Antes das falas oficiais, um grupo de estudantes leu um manifesto em honra a Hélcio Fortes. O documento extrapolou a biografia do homenageado para pautar valores progressistas, defendendo uma educação emancipatória e o combate sistemático ao racismo, ao machismo e à LGBTQIAPN+fobia. Durante as falas, a memória de Edson Luís de Lima Souto, outro estudante assassinado pela PM no Rio de Janeiro em 1968, foi evocada diversas vezes, servindo de paralelo histórico para ilustrar a violência sistemática sofrida pela juventude secundarista durante os anos de repressão ditadorial.
Testemunho e reparação
A mesa de honra contou com diversas autoridades, dentre elas representantes estaduais e federais, como o prefeito de Ouro Preto, Angelo Oswaldo, a vice-reitora da UFOP, Roberta Fróes, a ex-deputada pelo PCdoB, Jô Moraes e o poeta e político Pedro Tierra (Hamilton Pereira da Silva), militante histórico da resistência à ditadura, que hoje atua no Ministério dos Direitos Humanos.

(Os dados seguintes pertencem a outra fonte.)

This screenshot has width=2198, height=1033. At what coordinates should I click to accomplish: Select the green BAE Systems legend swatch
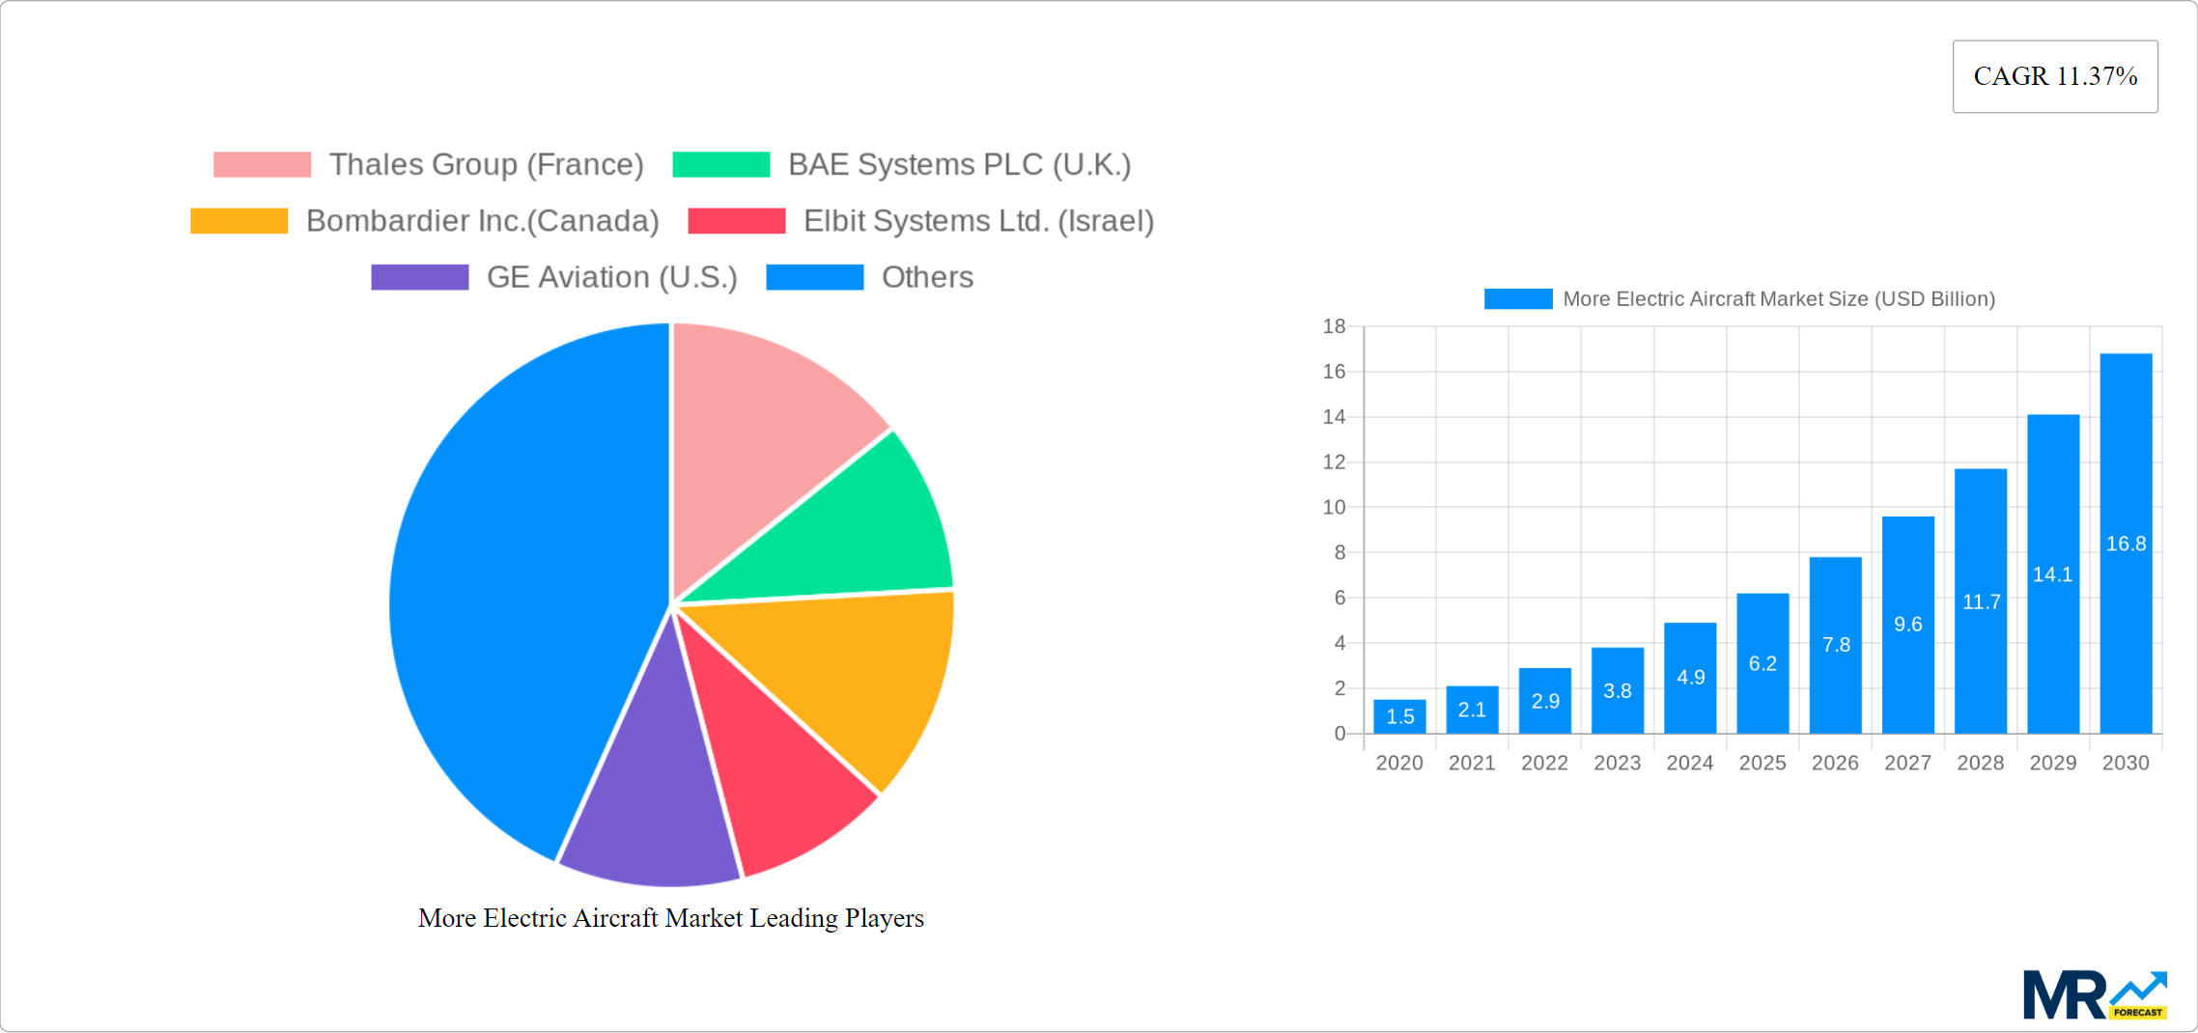point(719,164)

O ponto alto de emoção e peso documental foi a participação de Délcio Fortes, irmão de Hélcio e também ex-aluno e ex-professor da instituição. Délcio entregou à comunidade o resgate da trajetória do irmão, desde a organização de células políticas em Ouro Preto até a atuação na resistência armada ao lado de Carlos Marighella. Ele descreveu o impacto devastador da perseguição na saúde da família e o momento traumático em que souberam da morte de Hélcio pela televisão.
(…) Em meados de 69, perseguido e bastante queimado em Belo Horizonte, Helcio parte para o Rio, já filiado à ALN de Marighella. Minha mãe já rezava para que ele não fosse pego. Quando, na noite de 28 de janeiro de 1972, ouvimos, pela TV Itacolomi, a notícia de sua morte (…) Na realidade, Helcio foi preso, possivelmente no Rio, no dia 22 de janeiro, e depois foi levado para o DOI-CODI São Paulo. Toda essa trajetória teve repercussões negativas na saúde física e mental de toda a nossa família. Emocionou, Délcio Fortes.
O significado do ato
Para a direção do IFMG e para os movimentos sociais presentes, diplomar Hélcio Pereira Fortes após 54 anos de sua morte possui um simbolismo prático: o reconhecimento de que a violência estatal não foi capaz de apagar a trajetória intelectual e política de seus alunos. Embora a diplomação tenha caráter simbólico, ela representa uma vitória jurídica e institucional para o movimento estudantil brasileiro, estabelecendo um precedente para outras instituições de ensino técnico e médio no país.